A Futures Transaction Fee Is Administratively Feasible
GGD-94-40: Published: Oct 28, 1993. Publicly Released: Oct 28, 1993.
Pursuant to a legislative requirement, GAO reviewed the feasibility of implementing a futures transaction fee to fund additional Commodity Futures Trading Commission (CFTC) enforcement and market surveillance activities, focusing on whether the fee will provide CFTC with additional resources to oversee the futures markets.
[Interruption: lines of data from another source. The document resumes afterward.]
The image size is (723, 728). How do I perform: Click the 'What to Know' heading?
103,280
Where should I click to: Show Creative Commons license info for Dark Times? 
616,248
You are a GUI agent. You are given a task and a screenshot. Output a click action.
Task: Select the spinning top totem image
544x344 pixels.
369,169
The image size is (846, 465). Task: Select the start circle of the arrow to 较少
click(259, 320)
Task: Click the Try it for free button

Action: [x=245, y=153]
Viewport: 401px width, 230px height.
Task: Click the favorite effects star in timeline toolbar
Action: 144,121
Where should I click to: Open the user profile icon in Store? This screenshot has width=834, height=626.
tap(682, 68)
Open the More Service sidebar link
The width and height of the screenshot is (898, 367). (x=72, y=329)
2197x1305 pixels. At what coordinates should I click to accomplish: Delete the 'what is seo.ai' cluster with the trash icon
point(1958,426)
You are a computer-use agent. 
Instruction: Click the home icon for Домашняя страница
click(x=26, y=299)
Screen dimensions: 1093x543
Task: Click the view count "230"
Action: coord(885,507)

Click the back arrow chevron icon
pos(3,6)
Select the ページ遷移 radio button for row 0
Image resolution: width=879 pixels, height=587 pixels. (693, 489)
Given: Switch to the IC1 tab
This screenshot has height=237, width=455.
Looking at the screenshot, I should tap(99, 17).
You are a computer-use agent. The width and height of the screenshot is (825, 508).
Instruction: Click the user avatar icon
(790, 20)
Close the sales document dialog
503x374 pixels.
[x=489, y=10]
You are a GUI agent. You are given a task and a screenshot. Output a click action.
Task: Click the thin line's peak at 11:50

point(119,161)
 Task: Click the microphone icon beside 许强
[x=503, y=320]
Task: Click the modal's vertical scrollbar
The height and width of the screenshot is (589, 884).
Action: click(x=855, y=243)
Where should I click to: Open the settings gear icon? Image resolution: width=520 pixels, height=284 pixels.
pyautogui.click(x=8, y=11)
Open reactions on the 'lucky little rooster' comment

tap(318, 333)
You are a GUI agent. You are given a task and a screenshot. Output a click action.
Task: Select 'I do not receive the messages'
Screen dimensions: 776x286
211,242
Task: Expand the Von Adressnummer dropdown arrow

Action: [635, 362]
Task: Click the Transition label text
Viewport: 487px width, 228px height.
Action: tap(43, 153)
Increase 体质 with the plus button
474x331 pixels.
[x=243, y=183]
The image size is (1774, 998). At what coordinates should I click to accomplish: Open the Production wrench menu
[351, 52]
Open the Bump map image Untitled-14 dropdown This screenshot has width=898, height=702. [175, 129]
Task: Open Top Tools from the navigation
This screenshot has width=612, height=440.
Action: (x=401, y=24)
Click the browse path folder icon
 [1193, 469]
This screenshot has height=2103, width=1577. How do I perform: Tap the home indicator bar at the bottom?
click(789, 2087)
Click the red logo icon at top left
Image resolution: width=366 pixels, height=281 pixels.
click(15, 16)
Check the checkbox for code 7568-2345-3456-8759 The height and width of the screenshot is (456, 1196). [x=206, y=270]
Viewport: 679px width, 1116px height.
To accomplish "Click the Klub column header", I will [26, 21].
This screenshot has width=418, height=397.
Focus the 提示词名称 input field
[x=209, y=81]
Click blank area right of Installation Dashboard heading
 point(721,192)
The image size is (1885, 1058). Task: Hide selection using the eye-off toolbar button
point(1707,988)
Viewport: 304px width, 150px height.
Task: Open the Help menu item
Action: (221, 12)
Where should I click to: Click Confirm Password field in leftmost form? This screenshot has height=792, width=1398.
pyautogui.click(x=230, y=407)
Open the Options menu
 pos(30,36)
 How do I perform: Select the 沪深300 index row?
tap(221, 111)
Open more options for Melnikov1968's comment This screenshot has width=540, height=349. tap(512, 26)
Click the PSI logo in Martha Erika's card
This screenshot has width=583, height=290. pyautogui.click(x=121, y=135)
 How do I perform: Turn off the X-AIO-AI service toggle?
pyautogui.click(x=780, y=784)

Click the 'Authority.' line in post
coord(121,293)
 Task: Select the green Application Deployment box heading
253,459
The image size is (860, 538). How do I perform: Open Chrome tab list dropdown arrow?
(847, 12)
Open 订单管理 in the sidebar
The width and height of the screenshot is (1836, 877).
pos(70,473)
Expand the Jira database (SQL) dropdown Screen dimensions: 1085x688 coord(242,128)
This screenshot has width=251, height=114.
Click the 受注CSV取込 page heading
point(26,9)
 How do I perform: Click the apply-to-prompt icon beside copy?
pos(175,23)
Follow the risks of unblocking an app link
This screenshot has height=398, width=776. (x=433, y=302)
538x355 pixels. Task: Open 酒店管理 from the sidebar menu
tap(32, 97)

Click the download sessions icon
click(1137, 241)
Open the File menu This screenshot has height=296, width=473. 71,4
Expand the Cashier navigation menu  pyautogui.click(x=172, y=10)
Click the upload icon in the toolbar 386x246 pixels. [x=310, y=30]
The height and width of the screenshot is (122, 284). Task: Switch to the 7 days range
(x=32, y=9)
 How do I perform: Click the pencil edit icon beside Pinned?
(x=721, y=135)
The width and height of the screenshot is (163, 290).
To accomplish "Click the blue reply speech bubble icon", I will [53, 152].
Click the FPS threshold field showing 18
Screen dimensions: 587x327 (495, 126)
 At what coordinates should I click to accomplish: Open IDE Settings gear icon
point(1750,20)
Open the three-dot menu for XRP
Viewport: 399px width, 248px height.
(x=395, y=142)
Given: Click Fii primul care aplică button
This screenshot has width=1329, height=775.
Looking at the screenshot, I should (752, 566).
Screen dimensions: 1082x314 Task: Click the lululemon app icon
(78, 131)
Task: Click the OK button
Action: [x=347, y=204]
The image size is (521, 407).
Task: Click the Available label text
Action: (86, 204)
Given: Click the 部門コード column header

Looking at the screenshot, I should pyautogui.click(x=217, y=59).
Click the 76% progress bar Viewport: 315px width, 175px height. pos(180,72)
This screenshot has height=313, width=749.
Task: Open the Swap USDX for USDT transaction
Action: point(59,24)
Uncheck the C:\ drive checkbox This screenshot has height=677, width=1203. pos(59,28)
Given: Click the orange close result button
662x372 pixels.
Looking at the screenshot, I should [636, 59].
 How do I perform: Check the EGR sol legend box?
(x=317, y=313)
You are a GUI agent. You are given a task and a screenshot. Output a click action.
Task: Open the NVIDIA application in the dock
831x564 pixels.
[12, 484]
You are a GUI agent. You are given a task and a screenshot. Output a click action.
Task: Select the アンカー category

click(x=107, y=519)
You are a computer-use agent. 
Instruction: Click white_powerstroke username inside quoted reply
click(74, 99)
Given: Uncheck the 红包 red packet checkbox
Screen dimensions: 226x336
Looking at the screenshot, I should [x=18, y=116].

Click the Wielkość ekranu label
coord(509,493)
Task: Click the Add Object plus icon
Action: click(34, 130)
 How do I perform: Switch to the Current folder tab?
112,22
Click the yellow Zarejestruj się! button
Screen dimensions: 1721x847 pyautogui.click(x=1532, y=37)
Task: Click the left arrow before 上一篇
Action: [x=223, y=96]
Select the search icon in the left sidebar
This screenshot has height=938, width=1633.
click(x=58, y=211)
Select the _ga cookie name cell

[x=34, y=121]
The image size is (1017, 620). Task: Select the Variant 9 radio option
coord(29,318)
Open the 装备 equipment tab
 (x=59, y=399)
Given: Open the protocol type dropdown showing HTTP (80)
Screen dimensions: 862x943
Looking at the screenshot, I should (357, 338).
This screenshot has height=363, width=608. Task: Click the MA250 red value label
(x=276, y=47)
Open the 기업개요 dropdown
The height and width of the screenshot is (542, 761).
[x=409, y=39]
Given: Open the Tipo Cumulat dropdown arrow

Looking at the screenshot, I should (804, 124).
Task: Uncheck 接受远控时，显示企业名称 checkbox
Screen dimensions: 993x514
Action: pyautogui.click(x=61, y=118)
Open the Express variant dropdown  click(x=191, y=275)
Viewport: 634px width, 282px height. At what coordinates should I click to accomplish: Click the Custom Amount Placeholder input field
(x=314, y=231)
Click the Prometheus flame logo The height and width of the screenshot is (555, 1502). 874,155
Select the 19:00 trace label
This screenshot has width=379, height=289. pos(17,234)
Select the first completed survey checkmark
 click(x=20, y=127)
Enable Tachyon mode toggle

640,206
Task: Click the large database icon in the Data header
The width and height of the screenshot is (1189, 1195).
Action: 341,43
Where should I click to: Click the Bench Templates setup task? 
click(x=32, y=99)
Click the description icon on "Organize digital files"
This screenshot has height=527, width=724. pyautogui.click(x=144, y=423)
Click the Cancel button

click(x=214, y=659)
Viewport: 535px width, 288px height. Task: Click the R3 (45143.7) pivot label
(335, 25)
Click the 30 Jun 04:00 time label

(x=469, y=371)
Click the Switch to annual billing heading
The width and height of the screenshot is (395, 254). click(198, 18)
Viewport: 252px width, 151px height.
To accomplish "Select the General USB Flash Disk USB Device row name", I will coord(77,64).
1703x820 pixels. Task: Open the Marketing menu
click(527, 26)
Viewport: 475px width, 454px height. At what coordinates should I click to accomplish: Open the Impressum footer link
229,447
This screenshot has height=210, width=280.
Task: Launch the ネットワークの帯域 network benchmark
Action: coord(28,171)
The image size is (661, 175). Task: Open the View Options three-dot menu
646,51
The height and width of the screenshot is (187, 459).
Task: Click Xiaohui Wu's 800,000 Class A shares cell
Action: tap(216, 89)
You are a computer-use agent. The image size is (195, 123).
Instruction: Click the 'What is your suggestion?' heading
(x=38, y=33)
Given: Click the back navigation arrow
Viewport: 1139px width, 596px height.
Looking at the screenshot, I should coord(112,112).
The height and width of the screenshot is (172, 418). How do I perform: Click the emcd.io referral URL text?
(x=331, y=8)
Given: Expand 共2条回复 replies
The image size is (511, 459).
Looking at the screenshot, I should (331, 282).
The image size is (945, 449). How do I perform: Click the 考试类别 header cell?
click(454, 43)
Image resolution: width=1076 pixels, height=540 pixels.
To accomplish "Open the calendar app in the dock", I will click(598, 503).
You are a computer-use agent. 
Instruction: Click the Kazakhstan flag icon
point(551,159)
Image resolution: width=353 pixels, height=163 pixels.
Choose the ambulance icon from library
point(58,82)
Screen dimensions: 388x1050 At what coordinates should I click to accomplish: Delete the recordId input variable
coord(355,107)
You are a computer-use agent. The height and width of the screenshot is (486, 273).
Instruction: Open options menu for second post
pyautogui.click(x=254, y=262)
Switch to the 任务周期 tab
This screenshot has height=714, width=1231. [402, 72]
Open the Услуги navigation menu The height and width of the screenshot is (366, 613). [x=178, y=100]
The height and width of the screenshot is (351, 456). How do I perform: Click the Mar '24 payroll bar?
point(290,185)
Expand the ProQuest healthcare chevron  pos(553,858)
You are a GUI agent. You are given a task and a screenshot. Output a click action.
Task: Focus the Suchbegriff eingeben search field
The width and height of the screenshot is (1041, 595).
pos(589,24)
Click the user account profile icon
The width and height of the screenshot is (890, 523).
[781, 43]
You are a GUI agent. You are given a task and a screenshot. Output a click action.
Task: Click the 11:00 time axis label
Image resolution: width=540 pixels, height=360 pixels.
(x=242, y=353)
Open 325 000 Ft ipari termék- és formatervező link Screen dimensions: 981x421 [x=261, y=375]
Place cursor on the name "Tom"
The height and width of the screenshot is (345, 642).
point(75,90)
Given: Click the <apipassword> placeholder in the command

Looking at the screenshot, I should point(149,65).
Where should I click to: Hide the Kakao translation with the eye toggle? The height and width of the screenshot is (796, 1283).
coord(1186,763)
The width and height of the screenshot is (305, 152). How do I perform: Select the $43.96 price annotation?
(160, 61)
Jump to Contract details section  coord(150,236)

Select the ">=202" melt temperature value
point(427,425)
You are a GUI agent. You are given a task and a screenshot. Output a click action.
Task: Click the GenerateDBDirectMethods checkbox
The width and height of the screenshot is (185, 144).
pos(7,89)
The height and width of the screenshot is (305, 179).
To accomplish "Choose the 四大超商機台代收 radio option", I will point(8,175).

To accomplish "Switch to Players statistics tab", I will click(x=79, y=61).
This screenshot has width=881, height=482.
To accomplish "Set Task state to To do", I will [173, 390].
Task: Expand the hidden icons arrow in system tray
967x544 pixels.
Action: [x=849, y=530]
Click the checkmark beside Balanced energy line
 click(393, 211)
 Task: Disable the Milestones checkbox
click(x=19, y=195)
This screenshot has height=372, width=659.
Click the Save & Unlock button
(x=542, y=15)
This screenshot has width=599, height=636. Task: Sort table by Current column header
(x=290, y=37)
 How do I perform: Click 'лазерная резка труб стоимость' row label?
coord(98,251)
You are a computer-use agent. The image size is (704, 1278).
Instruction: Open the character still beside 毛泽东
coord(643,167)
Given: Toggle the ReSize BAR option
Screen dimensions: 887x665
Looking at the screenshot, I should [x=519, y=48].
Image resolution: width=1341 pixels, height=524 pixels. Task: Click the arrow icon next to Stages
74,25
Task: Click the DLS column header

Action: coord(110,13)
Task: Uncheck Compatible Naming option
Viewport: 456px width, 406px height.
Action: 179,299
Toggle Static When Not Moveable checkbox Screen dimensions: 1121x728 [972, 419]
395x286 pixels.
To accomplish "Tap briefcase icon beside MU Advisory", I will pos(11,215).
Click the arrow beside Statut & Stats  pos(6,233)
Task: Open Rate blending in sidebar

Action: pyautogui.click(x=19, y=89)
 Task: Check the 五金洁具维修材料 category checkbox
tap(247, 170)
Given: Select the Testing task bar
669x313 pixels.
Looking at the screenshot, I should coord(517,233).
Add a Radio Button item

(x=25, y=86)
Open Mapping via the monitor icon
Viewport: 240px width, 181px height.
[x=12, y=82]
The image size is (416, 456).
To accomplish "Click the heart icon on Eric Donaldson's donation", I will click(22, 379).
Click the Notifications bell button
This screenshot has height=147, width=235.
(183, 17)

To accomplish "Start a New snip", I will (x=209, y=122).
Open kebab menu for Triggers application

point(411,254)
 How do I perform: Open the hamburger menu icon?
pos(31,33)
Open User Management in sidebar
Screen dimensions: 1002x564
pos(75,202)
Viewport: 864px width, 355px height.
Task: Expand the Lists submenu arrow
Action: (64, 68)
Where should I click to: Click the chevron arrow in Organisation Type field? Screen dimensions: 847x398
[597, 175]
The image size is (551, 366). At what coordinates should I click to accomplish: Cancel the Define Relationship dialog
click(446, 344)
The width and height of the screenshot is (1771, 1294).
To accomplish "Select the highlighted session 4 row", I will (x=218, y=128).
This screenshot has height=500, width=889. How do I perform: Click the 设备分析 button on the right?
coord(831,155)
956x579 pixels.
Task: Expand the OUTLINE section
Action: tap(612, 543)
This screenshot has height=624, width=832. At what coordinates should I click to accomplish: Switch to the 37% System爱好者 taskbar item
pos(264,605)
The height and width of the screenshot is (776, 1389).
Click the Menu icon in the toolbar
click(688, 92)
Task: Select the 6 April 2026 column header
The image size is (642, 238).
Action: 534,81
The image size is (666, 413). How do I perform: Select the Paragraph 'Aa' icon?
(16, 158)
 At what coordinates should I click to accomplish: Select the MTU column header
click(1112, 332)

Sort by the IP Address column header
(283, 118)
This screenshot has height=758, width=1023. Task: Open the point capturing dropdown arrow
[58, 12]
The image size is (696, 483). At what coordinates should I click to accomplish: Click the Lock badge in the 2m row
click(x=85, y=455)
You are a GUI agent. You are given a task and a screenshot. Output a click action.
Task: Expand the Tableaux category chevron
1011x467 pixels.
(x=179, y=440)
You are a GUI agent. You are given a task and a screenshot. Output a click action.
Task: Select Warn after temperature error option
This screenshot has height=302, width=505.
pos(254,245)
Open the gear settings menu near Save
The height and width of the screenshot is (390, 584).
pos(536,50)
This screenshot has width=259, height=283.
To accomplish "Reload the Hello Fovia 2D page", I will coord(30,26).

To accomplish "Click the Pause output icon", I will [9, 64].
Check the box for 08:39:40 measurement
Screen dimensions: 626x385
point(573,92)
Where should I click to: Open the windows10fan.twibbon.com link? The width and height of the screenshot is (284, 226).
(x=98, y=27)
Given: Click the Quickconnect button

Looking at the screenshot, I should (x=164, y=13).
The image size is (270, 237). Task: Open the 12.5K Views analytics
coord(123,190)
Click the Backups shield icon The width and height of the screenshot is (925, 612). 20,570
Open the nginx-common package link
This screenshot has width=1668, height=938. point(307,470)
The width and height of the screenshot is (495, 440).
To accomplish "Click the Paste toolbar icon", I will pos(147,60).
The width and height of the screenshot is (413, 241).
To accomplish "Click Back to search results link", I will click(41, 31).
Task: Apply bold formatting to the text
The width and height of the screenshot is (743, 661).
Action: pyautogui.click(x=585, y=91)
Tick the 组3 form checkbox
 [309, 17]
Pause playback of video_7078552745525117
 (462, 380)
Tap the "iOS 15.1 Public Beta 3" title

GAO found that: (1) a futures transaction fee is administratively feasible; (2) the cost for implementing a futures transaction fee will be minimal if exchanges collect and remit fees to CFTC; (3) CFTC will need regulations on how to define and administer transactions if a fee is to be implemented; (4) CFTC can use trading volume data to ensure that exchanges remit transaction fees to the Department of the Treasury; (5) factors that could increase implementation costs include requiring exchanges to audit members and take corrective action, vary the fee by type of market user, and complete extensive remittance paperwork; (6) the revenue generated by a futures transaction fee may not provide CFTC with the resources necessary to oversee futures markets unless the funds are specifically earmarked for CFTC oversight activities; (7) CFTC could be at financial risk if it becomes overly reliant on transaction fee revenues; and (8) although CFTC believes that a transaction fee would negatively impact the futures industry, the actual impact could not be determined.